Statistical Analysis:
Dichotomous variables are presented as frequencies and continuous variables as mean with standard deviation (SD) unless otherwise stated. The distribution of data was interrogated for normality using the Shapiro–Wilk test which determined it to be non-Gaussian. For three or more group comparisons, the Kruskal–Wallis test followed by Dunn post-test was used. For two groups, the Mann-Whitney U test was used. Significance was reported if the P value <0.05. All data were analyzed with GraphPad Prism 7 (GraphPad Software, Inc, La Jolla, CA).
Results
Before PERT, 571 patients with ICD codes for PE were screened, 412 patients were excluded (due to absence of acute PE, unrelated admission, low-risk PE, or diagnosis made at an outside facility), 159 patients with acute submassive or massive PE evaluated in the ED were included in the analysis. After PERT was initiated, the team evaluated 188 patients, 29 were excluded (due to absence of acute PE or low-risk PE), and 146 patients with acute submassive or massive PE were included in the analysis. Baseline demographic information is demonstrated in Table I. The average patient age was 63 15 years before PERT and 63 16 (p=0.6679) after PERT. Before PERT, 52.8% of patients were female compared to 50.7% after PERT (p=0.708). Before PERT, 27% and 73% of evaluated patients had massive and submassive PE, respectively, compared to 19% and 8% after PERT (p=0.104). Figure 1 demonstrates the treatment modalities received by these patients. Patients were more likely to be treated conservatively before PERT, as 85% were treated with anticoagulation alone and 15% received advanced therapies. After PERT, patients were likely to be treated more aggressively, with 68% of patients treated with anticoagulation alone, and 32% receiving additional advanced therapies including systemic thrombolysis, extra-corporeal membrane oxygenation, surgical embolectomy, or catheter-directed procedures.
Table I:
Demographics and baseline data for each population
| Clinical Characteristics | Pre-PERT | Post-PERT | p-value |
|---|---|---|---|
| Number of Patients (n) | 159 | 146 | |
| Massive PE, % / Submassive PE, % | 27/73 | 19/81 | 0.104 |
| Aqe (mean, years) | 63 ± 15 | 62 ± 16 | 0.667 |
| Sex (female, % / male, %) | 53/47 | 51/49 | 0.708 |
| Race | |||
| White (%) | 64.2 | 79.5 | 0.003 |
| Black (%) | 25.2 | 14.4 | 0.019 |
| Hispanic (%) | 1.3 | 1.4 | 0.932 |
| Asian (%) | 0.6 | 0.7 | 0.952 |
| Other (%) | 8.7 | 4.0 | 0.017 |
Figure 1. Treatment modalities for managing high risk PE before and following PERT.

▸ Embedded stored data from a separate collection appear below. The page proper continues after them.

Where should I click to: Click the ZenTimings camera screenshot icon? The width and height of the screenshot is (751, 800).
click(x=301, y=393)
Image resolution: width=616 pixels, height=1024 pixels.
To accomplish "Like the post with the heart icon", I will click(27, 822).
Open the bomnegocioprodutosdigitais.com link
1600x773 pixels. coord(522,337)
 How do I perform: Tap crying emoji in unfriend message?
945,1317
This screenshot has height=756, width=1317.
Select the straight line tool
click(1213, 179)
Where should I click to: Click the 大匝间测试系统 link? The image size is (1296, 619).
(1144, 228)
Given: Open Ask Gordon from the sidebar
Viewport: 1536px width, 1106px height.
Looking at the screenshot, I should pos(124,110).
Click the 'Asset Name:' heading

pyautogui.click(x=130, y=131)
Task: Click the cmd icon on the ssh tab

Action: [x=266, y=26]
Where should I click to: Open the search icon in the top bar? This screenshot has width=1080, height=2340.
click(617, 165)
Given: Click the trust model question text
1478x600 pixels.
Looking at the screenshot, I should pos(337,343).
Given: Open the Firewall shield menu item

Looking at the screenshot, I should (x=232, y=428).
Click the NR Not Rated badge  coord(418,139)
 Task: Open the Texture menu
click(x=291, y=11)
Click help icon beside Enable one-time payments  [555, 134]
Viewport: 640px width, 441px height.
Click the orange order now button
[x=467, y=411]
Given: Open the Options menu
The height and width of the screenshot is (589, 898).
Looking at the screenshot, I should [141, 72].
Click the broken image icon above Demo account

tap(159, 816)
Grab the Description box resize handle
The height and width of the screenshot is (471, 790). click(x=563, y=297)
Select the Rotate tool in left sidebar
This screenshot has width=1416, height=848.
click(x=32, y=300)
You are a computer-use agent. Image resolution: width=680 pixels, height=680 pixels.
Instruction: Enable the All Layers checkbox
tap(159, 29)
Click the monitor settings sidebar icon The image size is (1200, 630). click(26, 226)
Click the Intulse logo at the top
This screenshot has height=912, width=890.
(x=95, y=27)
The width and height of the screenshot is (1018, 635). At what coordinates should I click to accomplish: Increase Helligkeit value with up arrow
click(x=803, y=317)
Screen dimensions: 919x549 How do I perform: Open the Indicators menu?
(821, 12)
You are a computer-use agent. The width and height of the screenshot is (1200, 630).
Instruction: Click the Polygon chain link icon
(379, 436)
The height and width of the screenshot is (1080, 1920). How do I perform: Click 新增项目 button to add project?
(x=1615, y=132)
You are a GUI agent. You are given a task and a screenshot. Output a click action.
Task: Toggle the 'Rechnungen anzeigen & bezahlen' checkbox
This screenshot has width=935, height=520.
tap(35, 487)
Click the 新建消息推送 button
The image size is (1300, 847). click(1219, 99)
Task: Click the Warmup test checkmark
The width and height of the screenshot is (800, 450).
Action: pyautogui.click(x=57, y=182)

Data are represented as therapies administered as a percentage of the population evaluated
Efficiency in the ED in managing submassive and massive PE significantly improved after PERT compared to before PERT. The time to PE diagnosis, anticoagulation administration, and patient disposition before PERT, were quantitatively evaluated (Figure 2). The median time from initial triage in the ED to the diagnosis of pulmonary embolism was reduced (384 before- PERT vs. 212 minutes after PERT, 45% decrease, p=0.0001). Once the diagnosis of PE was established, the median time from diagnosis to heparin infusion was reduced (182 vs. 76 minutes, 58% decrease, p=0.0001). Lastly, the median time from triage to patient disposition to an admitting service was reduced (392 vs. 290 minutes, 26% decrease, p <0.0001).
Figure 2. Imporvement in ED metrics following PERT Implementation.
A. The time from patient triage to PE diagnosis. B. The time from PE diagnosis to heparin infusion. C. The time from triage to patient admission. Each metric was evaluated before PERT and after initiation of PERT implementation. Data are represented as median (horizontal bar). ¶P <0.0001 pre-PERT vs. post PERT. The improvement in metric after PERT implementation is noted as percent change below each graph.
Discussion
The efficiency of patient care in the ED following PERT implementation significantly decreased the time to diagnosis, treatment, and disposition of patients with PE. A previous investigation suggested that a decreased time from diagnosis of PE to anticoagulation administration was associated with improved clinical outcomes [8]. Future studies will evaluate morbidity and mortality and which clinical variables collected for our patients evaluated by PERT impact such clinical outcomes. We anticipate that prompt evaluation by a multidisciplinary collaborative PERT determining the most appropriate treatment plan and the activation of the pharmacy prioritizing administration of anticoagulation are responsible for the marked decrease in time from diagnosis to treatment of PE in our ED. Parenthetically, the collaborative nature of PERT was viewed positively by our ED physicians which may positively impact patient care transitions in general, not only for patients with a diagnosis of acute PE.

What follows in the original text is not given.